On the fringe of sports culture are the Ultras, the football fans whose pyrotechnics, chants, wildly creative stunts, and hooliganism are infamous. Using selections from his archive containing hundreds of photographs of Ultras' street art and graffiti, including everything from elaborate murals to stickers to "scratchitto" incisions and spray-paint duels, award-winning author Mitja Velikonja introduces readers to the visual iconography of a fascinating underworld.
The Ultra subculture is built by "no-bodys," the anonymous (primarily) men whose attachments to their teams, specifically in Europe and post-socialist states, sometimes cross the lines into nationalist sentiments and militaristic "Blood and Soil" extremism. After examining general themes and trends in street art and tifo club graffiti, Velikonja embarks on a case study of fans from his native Slovenia and touches on the roles of neighboring football fans in the Balkan Wars. He continues with an analysis of political and socially progressive graffiti, local trends and circumstances, as well as its role in the United States. As he peels back layers of misinformation and misrepresentation, he cues our understanding of factional mindsets within histories of political instability, arguing for dissensus being a critical element to democracies. In the end, we understand that while always under siege, the ultra-fans require nothing less than fidelity and devotion, but precisely to what can be determined - it's anyone's game to call.

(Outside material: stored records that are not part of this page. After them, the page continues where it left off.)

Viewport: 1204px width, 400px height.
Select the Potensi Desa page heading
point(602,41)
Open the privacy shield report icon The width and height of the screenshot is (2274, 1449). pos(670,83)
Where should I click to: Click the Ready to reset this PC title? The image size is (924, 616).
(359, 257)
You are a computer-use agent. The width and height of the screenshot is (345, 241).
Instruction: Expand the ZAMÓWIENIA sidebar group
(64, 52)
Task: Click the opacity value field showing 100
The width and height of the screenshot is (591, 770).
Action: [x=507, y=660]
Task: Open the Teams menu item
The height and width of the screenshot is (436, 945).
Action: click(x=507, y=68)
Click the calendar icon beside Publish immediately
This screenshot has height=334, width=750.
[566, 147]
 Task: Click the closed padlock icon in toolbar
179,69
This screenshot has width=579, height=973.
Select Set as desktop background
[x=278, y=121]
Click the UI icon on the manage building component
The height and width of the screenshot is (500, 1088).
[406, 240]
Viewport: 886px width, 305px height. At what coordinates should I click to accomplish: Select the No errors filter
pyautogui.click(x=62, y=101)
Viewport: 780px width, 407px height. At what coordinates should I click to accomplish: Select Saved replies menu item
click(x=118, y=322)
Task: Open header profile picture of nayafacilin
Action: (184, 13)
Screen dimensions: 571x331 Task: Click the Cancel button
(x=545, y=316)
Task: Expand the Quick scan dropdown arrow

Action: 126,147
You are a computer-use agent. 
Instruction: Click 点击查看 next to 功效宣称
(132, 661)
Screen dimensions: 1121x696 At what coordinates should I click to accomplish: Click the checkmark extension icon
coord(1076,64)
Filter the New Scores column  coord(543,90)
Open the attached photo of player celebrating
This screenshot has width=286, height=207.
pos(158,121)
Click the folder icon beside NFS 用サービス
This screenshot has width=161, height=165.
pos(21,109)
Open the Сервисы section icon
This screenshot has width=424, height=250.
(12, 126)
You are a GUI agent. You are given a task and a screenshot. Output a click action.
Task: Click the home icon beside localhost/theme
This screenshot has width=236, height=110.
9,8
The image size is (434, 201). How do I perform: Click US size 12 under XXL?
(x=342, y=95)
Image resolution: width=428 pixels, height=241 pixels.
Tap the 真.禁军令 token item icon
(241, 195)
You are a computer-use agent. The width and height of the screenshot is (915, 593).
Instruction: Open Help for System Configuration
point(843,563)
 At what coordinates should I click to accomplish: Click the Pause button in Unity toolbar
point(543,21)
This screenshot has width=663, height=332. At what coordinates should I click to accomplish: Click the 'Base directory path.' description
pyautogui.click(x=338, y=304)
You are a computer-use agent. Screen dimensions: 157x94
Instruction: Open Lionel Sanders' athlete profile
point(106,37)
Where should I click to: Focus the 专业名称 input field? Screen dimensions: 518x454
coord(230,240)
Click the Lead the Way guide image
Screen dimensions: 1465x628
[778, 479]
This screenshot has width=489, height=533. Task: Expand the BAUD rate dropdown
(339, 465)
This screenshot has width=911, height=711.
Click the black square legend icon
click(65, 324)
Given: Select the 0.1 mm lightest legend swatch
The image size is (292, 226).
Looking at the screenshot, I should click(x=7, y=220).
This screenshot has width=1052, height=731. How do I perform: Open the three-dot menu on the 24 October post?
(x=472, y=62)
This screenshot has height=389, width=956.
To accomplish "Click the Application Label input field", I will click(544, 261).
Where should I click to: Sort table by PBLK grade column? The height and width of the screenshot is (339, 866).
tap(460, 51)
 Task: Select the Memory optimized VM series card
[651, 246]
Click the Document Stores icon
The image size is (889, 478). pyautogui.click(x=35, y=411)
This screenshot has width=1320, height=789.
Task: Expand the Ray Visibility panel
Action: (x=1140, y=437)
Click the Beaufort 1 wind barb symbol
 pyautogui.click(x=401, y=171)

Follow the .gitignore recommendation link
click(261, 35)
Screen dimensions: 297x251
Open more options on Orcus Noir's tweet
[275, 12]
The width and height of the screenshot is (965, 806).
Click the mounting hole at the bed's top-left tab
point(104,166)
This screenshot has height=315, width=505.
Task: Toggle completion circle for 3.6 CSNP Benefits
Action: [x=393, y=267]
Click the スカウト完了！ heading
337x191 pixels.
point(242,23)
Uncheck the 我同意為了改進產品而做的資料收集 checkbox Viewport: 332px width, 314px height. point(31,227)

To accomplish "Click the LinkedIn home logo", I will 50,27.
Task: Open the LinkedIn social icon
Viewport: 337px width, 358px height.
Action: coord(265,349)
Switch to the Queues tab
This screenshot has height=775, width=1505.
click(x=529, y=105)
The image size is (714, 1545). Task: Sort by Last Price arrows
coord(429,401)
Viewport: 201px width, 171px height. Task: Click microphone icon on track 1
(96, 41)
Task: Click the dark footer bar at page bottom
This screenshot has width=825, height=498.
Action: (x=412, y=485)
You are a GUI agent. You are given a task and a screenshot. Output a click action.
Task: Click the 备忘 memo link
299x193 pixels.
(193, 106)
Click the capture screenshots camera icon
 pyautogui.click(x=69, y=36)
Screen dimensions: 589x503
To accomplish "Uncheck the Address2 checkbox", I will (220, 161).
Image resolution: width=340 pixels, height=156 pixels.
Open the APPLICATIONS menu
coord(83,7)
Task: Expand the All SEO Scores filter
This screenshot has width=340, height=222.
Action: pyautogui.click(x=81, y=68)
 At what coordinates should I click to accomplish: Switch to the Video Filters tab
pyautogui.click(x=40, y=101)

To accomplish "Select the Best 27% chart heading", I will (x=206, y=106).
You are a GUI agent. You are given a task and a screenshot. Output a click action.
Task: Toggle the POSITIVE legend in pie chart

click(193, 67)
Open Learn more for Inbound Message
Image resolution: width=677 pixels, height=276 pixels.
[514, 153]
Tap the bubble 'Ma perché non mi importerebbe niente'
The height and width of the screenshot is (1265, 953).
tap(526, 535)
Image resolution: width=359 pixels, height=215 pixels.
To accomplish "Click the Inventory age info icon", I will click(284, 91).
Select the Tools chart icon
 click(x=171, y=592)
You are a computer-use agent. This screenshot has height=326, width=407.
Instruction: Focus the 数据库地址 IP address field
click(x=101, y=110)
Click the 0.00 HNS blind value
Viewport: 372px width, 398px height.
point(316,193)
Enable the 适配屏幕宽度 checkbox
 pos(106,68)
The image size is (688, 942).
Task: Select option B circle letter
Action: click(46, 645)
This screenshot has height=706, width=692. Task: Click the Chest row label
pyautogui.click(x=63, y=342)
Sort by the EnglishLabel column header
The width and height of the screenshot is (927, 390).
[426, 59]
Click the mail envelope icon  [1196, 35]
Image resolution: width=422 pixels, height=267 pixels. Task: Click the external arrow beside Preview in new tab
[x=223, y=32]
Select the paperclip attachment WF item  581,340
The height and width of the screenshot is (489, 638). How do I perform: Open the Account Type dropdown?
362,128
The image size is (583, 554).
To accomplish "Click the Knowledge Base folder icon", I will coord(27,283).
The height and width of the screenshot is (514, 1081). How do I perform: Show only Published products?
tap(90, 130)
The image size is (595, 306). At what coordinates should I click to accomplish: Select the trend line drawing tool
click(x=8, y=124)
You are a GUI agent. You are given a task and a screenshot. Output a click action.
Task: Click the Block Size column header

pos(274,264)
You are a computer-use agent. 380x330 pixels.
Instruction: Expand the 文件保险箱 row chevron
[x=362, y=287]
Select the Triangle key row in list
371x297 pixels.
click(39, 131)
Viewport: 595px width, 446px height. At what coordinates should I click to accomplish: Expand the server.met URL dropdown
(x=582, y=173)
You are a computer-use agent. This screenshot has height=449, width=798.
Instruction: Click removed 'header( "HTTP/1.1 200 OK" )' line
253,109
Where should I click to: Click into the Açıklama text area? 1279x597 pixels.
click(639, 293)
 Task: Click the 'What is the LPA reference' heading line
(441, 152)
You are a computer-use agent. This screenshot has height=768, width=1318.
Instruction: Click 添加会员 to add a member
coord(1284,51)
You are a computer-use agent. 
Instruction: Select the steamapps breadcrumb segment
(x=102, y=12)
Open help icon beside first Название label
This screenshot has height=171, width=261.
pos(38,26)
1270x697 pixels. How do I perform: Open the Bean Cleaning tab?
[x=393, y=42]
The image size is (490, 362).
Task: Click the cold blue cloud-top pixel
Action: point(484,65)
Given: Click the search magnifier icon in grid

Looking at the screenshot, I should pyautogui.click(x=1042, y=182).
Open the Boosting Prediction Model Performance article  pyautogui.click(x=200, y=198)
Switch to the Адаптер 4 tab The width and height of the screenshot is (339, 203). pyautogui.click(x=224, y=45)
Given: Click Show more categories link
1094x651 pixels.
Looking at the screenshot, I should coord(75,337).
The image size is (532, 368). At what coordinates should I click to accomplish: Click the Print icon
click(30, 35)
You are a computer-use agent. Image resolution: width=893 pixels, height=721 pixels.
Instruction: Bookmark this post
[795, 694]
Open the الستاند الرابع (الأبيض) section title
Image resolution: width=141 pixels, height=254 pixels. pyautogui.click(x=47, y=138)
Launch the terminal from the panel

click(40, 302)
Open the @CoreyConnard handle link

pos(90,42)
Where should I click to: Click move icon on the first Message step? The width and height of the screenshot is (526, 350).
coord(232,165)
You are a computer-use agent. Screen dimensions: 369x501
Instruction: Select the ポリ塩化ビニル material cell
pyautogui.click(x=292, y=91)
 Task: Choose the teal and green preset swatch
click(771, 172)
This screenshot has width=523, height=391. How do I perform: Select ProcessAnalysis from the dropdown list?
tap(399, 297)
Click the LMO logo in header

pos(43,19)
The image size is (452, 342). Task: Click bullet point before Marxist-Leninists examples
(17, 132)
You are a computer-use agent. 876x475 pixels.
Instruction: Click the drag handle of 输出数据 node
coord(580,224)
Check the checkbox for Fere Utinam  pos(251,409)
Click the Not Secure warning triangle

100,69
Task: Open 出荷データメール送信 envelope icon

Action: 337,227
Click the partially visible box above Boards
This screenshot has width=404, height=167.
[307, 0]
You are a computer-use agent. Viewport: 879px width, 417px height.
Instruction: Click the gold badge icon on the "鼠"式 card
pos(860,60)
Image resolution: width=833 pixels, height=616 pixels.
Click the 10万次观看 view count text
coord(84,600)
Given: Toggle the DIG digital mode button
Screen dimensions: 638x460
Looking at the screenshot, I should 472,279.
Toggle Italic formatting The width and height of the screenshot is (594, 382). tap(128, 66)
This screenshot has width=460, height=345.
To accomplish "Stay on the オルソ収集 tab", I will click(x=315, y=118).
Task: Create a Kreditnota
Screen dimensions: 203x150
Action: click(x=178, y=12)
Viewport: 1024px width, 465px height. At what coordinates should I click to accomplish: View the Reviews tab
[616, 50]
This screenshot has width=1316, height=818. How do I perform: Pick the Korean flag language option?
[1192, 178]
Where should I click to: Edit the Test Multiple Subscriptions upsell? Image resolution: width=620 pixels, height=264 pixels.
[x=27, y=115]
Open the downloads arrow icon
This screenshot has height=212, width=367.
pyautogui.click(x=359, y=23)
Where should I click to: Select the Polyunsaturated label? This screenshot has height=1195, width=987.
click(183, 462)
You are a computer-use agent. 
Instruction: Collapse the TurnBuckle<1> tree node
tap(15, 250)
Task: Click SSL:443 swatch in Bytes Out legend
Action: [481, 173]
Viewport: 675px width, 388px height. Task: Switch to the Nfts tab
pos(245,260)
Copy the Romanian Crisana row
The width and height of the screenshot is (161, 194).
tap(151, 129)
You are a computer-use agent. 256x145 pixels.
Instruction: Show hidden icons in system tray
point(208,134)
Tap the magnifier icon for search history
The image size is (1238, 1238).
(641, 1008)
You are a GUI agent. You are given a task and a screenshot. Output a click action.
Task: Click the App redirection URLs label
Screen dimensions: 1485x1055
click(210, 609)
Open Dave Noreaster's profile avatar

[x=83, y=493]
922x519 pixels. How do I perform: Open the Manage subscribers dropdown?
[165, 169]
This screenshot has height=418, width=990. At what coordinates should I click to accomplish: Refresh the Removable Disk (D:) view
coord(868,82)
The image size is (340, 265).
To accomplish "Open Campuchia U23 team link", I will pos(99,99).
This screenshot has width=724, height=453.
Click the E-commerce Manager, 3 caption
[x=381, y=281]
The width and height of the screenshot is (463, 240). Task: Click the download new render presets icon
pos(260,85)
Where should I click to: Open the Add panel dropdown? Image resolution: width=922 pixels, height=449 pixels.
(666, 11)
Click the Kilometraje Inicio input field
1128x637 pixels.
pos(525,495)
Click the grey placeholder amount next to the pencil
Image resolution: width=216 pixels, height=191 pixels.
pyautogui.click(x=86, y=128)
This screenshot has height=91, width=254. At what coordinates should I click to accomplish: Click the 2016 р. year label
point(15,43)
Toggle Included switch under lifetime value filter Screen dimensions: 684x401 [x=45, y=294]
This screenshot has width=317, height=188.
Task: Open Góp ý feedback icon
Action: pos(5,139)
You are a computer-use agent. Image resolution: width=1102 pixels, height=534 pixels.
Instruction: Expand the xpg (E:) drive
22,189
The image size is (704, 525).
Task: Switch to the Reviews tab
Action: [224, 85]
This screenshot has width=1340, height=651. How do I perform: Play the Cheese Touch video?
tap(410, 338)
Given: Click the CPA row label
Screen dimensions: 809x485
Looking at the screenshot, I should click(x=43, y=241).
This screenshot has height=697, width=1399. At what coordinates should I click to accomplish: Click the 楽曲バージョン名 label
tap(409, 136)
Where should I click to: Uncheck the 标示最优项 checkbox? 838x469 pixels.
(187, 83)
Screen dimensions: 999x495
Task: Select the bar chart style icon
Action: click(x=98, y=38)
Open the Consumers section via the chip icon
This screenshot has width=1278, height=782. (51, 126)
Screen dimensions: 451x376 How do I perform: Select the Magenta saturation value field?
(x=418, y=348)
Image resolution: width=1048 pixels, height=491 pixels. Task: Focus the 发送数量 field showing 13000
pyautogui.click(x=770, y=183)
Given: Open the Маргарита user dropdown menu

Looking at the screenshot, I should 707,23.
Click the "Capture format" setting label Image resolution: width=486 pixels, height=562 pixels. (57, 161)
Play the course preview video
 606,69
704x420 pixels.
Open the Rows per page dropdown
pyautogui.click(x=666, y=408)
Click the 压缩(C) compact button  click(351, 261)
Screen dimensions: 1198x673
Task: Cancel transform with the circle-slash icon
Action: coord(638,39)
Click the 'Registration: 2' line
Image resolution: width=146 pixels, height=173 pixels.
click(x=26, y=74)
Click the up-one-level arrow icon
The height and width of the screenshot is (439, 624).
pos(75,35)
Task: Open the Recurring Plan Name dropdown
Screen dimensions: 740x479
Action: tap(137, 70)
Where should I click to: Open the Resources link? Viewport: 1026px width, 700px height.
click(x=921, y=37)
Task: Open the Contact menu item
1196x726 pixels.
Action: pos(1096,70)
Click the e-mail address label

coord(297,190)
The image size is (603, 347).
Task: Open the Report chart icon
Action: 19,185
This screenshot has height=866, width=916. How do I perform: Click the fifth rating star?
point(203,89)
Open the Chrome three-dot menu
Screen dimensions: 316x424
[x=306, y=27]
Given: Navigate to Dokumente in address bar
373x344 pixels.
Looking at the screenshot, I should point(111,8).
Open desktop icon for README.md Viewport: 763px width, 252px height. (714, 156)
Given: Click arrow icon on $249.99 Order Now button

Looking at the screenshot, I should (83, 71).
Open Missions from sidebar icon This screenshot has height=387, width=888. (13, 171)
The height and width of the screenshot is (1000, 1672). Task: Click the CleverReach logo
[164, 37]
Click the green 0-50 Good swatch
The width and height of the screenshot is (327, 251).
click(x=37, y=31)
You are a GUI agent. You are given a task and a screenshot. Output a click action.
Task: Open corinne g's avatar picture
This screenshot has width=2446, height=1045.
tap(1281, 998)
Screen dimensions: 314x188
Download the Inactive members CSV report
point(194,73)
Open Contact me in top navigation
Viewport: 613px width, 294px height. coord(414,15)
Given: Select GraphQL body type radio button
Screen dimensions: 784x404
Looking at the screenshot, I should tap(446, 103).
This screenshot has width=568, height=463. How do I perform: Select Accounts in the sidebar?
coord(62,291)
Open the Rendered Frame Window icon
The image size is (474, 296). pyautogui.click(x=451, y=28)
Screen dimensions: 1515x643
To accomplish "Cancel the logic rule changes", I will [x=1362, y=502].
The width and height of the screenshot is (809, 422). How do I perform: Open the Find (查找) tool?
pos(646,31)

Dr. Mitja Velikonja is a Professor for Cultural Studies and head of Center for Cultural and Religious Studies at University of Ljubljana, Slovenia. Main areas of his research include contemporary Central-European and Balkan political ideologies, subcultures and graffiti culture, collective memory and post-socialist nostalgia. His monographs include Rock'n'Retro - New Yugoslavism in Contemporary Slovenian Music (Sophia, 2013), Titostalgia - A Study of Nostalgia for Josip Broz (Peace Institute, Ljubljana, 2008), Eurosis - A Critique of the New Eurocentrism (Peace Institute, Ljubljana, 2005) and Religious Separation and Political Intolerance in Bosnia-Herzegovina (TAMU Press, 2003). He is co-author of the book Celestial Yugoslavia: Interaction of Political Mythologies and Popular Culture (XX vek, 2012), and co-editor and co-author of books Post-Yugoslavia - New Cultural and Political Perspectives (Palgrave, 2014) and Yugoslavia From A Historical Perspective (HCHR, 2017). He was a full-time visiting professor at Jagiellonian University in Krakow (2002 and 2003), at Columbia University in New York (2009 and 2014), at University of Rijeka (2015), at New York Institute in St. Petersburg (2015 and 2016), at Yale University (2020), Fulbright visiting researcher in Philadelphia (2004/2005), and visiting researcher at The Netherlands Institute of Advanced Studies (2012) and at the Remarque Institute of the New York University (2018). For his achievements he received four national and one international award (Erasmus EuroMedia Award by European Society for Education and Communication, 2008). His last monograph Post-Socialist Political Graffiti in the Balkans and Central Europe (Routledge, 2020) was awarded as one of the most important scientific achievements of University of Ljubljana for the year 2020.